2009/04/21 (Tue) 12:24


前の記事からの続きです
http://blogs.yahoo.co.jp/eishintradejp/15487213.html

もちろん、財政出動の中身については、
・人命に関わる支出
・将来への投資につながる支出
・民間がどうにも支出を増やしたくなるような呼び水となる支出
となるように、
支出の内容を適切に選ぶことが大切です。

そして、

経済成長には、通貨量が増える必要があります。

極端な話、
GDP500兆円の経済は、通貨流通量が100万円しかなかったら、回りっこありません。
GDPが2倍になろうと思えば、通貨量は単純には2倍程度になる必要があります。でなければ、経済成長はあり得ません!

また、
G7各国で国の借金がどんどん増えていくグラフは、国債を刷れ!p.55で示したとおりです。

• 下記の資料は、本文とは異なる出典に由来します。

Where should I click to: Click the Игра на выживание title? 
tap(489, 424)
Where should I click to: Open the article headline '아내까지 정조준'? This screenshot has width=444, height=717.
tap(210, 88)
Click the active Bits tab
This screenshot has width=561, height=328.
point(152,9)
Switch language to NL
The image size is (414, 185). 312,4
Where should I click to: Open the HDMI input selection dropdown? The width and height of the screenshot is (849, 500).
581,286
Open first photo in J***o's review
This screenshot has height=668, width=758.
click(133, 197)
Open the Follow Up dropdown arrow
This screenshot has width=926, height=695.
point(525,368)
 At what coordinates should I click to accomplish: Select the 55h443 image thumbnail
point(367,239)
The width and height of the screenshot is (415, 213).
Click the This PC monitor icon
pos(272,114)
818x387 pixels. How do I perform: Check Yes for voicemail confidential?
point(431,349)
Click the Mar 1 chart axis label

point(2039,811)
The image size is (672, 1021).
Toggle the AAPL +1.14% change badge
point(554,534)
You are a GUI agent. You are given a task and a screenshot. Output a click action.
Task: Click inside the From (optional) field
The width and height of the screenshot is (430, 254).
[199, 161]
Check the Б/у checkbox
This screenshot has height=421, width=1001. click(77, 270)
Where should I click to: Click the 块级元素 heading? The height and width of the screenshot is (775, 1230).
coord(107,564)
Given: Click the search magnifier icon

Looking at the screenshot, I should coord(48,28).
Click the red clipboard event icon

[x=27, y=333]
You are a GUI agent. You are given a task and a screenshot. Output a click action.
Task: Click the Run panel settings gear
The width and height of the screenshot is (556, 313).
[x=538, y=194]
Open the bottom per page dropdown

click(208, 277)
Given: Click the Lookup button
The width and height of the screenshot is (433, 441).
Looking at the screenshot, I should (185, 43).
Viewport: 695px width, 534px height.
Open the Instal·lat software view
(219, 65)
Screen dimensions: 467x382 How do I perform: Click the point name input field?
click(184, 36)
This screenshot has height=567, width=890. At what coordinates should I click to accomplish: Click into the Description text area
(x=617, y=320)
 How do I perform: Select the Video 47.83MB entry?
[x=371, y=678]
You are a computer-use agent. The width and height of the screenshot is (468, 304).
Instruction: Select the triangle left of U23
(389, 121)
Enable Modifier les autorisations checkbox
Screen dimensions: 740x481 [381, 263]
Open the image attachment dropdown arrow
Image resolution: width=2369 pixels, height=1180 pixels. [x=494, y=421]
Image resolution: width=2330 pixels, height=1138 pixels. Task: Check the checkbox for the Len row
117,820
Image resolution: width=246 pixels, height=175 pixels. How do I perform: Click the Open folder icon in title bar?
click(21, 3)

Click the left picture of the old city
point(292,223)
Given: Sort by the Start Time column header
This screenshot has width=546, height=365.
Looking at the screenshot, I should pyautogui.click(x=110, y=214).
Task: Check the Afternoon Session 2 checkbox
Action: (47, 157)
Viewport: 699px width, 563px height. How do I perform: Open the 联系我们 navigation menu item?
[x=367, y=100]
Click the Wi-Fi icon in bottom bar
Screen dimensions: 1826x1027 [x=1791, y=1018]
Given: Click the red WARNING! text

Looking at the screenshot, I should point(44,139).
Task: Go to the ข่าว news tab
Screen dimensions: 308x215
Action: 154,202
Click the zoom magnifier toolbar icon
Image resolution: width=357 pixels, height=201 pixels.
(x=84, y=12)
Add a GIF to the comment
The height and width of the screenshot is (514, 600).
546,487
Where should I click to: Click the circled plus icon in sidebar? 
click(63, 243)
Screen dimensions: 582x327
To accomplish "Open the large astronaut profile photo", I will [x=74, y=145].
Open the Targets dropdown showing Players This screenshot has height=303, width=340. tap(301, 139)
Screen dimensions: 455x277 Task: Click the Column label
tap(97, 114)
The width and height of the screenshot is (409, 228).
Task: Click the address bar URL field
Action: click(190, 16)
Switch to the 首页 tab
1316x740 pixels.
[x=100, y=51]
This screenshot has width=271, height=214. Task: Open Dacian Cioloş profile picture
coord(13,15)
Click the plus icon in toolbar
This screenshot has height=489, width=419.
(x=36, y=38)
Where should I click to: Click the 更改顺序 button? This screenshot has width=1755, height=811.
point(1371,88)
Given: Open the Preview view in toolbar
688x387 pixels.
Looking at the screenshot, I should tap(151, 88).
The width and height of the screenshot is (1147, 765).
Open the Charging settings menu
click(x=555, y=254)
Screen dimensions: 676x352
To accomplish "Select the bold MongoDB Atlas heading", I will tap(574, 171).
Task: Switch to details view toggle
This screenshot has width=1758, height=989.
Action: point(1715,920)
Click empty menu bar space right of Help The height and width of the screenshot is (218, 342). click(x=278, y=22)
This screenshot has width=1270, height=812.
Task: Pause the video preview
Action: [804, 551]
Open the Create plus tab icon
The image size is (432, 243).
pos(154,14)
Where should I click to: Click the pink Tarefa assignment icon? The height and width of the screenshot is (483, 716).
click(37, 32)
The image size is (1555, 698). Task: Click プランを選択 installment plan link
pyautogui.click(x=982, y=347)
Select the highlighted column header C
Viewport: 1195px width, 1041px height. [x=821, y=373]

国の借金増加は信用創造のプロセスで通貨量を増やすのですから、
GDP成長には国の借金が増えて当たり前、増えなければ成長はありません!

なお、
「政府支出は95年以降は、増えていないのに、なぜ日本政府の借金は増えたのか?」ということについては、後日また書きます(簡潔に)。


国債増発や財政出動には、上記から別に限界などありませんが、
インフレ率が3%くらいになればさすがに自重、ないし、自戒(?)する必要があります。

要は、問題はインフレなのであって、国の借金の大きさではありません。


また、
「国債増発で国債金利上昇になると大変だ!」説を唱える方がいらっしゃれば、
「国債の金利上昇で、国民の金利収入が上昇して大変だ!」と唱え返しましょう^^

もちろん、
金利上昇があった場合、変動金利でローンを組んでいる人は気をつける必要があります。
そんな場合、政府は激変緩和措置として、銀行にリスケジューリング(月々の元本返済額を小さくして、返済期間を伸ばす)を強制したりその他もろもろの施策をすべきでしょうね^^。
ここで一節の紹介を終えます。